Gaza: Quelles chances pour les Palestiniens déplacés de retourner chez eux?

  • En l'espace de sept semaines, l'armée israélienne a réduit à l'état de ruines une grande partie de la bande de Gaza, autrefois densément peuplée
  • Plus d'un million de Palestiniens ont fui le nord de l'enclave, y compris la ville de Gaza, considérée comme le centre urbain

LONDRES: Après une pause des hostilités apparemment réussie, les questions se multiplient sur le sort des Palestiniens déplacés par la guerre à Gaza et sur les espoirs qu'ils ont de rentrer chez eux si, et quand, la nouvelle d'un cessez-le-feu permanent se fait jour.

En plus de cinquante jours de bombardements incessants, l'armée israélienne a transformé une grande partie du nord de la bande de Gaza en un paysage lunaire, avec des quartiers entiers réduits à l'état de ruines.

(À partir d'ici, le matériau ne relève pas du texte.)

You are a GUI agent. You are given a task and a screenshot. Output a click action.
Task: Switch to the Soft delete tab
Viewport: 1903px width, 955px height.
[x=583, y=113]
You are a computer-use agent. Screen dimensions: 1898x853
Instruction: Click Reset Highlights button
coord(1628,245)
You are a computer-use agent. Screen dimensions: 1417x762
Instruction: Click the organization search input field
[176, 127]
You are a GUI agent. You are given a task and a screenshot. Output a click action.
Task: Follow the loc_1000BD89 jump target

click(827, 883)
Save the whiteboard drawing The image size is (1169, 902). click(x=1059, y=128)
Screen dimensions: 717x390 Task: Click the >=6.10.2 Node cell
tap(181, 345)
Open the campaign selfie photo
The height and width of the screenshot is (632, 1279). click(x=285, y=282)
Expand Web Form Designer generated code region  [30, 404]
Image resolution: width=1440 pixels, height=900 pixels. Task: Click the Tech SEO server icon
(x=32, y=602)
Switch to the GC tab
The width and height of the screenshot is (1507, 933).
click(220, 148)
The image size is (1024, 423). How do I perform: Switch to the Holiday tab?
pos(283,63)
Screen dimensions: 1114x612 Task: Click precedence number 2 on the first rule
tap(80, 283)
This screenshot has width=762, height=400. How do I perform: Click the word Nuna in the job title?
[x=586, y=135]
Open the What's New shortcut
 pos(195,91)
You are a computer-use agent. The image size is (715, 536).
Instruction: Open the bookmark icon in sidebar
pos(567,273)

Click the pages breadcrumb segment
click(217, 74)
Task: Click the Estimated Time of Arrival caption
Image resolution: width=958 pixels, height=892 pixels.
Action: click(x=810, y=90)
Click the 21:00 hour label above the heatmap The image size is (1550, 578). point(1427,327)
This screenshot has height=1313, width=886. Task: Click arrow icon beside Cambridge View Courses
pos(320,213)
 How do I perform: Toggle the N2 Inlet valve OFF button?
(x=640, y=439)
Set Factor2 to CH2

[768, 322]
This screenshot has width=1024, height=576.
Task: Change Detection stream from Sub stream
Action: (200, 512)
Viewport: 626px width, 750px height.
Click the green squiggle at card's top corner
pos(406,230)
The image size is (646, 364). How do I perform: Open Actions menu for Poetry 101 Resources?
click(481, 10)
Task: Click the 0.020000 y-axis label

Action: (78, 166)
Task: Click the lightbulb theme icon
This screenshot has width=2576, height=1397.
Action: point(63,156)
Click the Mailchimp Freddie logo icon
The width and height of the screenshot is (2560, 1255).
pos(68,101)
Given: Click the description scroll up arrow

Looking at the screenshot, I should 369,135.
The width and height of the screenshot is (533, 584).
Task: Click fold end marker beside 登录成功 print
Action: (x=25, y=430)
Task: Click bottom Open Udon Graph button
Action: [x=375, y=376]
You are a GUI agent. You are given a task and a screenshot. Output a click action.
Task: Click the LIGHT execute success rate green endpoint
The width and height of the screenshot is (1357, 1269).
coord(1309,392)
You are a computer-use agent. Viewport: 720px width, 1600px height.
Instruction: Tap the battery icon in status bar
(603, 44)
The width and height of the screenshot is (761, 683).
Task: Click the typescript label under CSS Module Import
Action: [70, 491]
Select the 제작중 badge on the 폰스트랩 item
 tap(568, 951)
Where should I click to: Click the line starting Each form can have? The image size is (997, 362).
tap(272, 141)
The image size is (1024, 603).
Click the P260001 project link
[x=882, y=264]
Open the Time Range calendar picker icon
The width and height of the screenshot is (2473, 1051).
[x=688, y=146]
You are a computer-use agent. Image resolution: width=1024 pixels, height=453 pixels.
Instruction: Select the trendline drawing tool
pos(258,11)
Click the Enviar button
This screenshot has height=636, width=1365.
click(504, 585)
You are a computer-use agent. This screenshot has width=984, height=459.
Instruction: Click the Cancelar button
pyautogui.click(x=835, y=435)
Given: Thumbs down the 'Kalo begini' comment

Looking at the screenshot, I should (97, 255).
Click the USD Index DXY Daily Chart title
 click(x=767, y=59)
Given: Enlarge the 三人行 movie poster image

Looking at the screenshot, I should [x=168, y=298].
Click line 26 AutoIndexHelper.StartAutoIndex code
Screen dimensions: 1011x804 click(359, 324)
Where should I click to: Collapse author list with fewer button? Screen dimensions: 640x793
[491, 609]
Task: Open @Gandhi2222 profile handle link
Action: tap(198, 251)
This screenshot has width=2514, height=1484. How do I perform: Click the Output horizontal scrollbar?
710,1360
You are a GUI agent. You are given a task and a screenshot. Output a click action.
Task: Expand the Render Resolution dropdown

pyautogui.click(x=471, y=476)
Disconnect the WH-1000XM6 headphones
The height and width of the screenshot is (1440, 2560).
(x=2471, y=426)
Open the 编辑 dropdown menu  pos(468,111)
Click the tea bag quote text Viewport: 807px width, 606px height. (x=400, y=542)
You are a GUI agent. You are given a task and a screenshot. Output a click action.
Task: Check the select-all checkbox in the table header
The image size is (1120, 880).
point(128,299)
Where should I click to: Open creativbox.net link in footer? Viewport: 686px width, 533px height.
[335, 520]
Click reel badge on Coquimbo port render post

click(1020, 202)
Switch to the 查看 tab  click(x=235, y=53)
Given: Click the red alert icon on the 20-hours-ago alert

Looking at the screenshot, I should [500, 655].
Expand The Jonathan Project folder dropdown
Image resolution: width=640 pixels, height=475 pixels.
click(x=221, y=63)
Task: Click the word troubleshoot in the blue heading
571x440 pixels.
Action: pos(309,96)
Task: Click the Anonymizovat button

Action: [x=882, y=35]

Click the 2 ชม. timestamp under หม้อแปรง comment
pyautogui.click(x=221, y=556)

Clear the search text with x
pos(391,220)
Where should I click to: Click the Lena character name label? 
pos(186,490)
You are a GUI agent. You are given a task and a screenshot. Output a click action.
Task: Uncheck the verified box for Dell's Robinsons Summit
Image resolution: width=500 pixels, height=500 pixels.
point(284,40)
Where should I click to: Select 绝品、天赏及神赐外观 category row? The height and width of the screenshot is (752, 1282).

Les maisons, les hôpitaux et les écoles encore debout sont loin d'être commodes. Les autorités devront donc aller de maison en maison, de bâtiment en bâtiment pour déterminer le niveau de reconstruction dont les habitants de Gaza ont besoin.

Yossi Mekelberg, professeur de relations internationales et membre associé du programme MENA à Chatham House, a déclaré à Arab News que la question sur le retour des Palestiniens est «déchirantes».

«C'est une bonne question à poser, mais elle est aussi déchirante en raison du niveau et de l'ampleur des destructions, et ce avant même que la guerre n'ait pris fin et que nous ne sachions pas encore si Israël a l'intention de poursuivre ses offensives dans le sud», a indiqué Mekelberg.

Airwars, l'observatoire des conflits basé au Royaume-Uni, a qualifié les bombardements de plus intenses depuis la Seconde Guerre mondiale.

«Nous savons que certains habitants de Gaza qui ont fui leurs maisons dans le nord sont revenus, ou ont essayé de revenir, pour voir si leurs maisons étaient encore debout... elles ne l'étaient pas», a-t-il signalé.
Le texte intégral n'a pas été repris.